Is the sensor sensitive to visible light as well?
Yes — the GSENSE400 BSI Pulsar exhibits broad spectral response from 0.5 nm (soft X-ray) to 1000 nm (near-infrared), making it suitable for multimodal alignment and reference imaging using visible lasers or LEDs.
What vacuum level is required for stable operation?
Continuous operation requires ≤10⁻⁶ mbar; brief exposures (<1 min) are permissible down to 10⁻⁴ mbar, though residual gas ionization may increase background noise.
Can the camera be used with grazing-incidence optics?

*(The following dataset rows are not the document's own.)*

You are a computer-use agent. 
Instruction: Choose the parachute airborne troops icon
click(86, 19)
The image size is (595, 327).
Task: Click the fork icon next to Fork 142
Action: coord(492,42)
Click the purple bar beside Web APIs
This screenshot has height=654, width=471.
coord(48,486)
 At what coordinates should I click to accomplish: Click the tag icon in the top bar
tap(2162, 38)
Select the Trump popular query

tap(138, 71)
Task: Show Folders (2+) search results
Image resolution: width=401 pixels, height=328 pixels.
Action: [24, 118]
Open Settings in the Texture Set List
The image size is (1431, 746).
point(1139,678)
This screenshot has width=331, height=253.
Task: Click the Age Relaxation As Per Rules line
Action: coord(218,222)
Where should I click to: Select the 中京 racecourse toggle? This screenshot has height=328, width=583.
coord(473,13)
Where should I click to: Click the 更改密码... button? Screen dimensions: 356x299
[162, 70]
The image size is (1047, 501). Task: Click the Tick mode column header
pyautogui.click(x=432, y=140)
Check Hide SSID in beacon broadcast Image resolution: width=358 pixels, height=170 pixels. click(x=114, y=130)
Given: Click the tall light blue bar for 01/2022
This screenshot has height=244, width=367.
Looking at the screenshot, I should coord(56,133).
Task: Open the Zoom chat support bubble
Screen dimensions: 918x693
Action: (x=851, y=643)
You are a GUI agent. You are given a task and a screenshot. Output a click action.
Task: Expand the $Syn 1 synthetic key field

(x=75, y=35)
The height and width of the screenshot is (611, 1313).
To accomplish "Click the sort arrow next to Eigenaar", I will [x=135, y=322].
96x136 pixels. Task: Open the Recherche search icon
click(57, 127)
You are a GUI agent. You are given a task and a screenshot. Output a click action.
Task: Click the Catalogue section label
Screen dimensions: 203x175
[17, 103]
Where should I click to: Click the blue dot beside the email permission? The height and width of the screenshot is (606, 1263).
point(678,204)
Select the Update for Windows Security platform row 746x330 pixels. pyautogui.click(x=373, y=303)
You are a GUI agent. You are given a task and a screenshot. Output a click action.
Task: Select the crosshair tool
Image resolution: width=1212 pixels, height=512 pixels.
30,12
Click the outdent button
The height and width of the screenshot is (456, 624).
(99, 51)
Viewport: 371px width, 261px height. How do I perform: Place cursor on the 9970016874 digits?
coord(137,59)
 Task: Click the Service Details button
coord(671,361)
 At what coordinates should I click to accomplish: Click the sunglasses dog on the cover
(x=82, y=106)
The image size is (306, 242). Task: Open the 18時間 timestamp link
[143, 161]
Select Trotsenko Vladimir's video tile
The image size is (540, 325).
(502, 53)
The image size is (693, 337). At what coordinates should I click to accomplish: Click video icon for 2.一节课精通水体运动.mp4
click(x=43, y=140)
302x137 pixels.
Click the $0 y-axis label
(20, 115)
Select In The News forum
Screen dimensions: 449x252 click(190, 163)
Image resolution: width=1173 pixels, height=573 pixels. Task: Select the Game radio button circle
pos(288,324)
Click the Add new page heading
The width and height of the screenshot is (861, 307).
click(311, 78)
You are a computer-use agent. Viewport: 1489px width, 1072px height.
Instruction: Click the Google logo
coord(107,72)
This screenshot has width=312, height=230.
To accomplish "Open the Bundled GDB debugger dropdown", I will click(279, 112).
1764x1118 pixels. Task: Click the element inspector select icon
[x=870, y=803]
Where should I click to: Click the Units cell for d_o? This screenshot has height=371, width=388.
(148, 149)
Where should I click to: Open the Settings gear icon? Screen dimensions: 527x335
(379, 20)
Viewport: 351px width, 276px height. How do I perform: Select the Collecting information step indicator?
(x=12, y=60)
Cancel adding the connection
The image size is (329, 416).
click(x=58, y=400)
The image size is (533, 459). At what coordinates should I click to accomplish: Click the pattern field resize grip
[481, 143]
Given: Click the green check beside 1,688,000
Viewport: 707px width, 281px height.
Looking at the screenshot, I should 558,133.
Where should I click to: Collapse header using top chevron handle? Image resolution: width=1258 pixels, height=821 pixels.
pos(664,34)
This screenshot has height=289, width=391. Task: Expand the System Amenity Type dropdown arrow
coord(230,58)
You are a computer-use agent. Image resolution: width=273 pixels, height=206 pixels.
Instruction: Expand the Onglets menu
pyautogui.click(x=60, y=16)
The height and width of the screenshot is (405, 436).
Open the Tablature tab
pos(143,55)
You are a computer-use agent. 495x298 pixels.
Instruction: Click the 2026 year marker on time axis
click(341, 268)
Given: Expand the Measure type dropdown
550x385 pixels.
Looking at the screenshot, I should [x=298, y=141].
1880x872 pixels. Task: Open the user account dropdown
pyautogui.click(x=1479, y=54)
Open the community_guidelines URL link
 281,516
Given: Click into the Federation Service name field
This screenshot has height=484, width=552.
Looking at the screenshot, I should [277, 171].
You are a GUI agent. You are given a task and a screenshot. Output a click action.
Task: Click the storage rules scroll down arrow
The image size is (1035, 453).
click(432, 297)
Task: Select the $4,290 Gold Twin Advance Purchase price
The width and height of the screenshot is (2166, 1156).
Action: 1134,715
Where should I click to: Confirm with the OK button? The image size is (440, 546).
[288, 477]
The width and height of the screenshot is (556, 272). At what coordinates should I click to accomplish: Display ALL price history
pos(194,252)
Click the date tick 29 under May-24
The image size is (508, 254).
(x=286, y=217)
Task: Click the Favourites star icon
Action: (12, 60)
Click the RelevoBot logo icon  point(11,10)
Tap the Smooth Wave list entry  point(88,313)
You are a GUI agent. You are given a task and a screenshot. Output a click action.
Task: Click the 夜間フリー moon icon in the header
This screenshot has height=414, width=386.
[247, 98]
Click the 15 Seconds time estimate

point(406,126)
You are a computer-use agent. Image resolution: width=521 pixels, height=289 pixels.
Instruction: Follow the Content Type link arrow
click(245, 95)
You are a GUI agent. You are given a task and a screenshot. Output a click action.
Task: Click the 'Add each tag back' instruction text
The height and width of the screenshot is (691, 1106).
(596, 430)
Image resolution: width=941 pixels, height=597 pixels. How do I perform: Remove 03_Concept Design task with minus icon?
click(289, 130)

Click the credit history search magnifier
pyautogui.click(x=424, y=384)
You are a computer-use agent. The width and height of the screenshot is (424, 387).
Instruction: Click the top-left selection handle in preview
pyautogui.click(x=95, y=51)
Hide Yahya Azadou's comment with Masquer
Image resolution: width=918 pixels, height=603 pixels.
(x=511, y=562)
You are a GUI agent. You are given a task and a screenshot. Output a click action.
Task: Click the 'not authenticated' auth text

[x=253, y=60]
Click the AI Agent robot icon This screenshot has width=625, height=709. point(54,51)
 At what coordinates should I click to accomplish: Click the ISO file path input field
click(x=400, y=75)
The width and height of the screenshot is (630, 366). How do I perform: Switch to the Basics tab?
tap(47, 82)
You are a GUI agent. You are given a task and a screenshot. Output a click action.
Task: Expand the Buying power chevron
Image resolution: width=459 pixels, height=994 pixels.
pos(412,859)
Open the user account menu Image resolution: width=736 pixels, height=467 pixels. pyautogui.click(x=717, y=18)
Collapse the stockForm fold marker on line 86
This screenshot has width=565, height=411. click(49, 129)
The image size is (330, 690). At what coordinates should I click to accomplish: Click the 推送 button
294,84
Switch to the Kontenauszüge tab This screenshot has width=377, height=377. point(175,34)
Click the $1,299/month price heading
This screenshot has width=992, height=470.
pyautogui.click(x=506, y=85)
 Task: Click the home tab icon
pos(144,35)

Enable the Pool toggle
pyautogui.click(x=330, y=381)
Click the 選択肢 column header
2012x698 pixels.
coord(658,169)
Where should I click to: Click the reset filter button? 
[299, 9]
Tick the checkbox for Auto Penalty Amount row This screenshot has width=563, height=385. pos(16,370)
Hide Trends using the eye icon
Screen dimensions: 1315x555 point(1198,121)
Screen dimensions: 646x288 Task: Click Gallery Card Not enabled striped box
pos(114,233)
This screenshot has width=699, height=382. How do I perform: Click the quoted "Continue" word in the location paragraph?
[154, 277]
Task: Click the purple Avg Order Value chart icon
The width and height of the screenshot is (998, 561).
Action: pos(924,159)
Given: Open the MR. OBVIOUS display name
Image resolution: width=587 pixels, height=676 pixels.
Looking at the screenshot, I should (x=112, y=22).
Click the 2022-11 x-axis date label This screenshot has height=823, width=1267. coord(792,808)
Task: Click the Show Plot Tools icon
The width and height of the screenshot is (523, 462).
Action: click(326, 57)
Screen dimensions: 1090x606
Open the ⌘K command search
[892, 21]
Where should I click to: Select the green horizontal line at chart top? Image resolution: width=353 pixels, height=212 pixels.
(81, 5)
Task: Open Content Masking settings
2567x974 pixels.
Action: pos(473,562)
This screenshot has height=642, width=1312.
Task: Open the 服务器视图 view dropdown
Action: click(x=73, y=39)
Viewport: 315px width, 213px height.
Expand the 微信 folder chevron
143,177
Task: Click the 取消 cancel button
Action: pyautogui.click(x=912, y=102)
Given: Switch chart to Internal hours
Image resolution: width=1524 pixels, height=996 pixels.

Yes — its shallow 11 µm pixel depth and high QE at <1° incidence angles enable integration with zone plates, multilayer mirrors, and Kirkpatrick-Baez configurations.
Does the camera support external triggering with sub-microsecond jitter?
Yes — the GPI input accepts TTL/CMOS signals with <100 ns timing jitter relative to exposure start, validated using synchronized femtosecond laser pump-probe setups.
Is radiation damage a concern during prolonged EUV exposure?
No measurable degradation has been observed after >10⁹ photons/µm² at 13.5 nm under UHV conditions; accelerated lifetime testing shows no threshold displacement damage below 1 keV photon energy.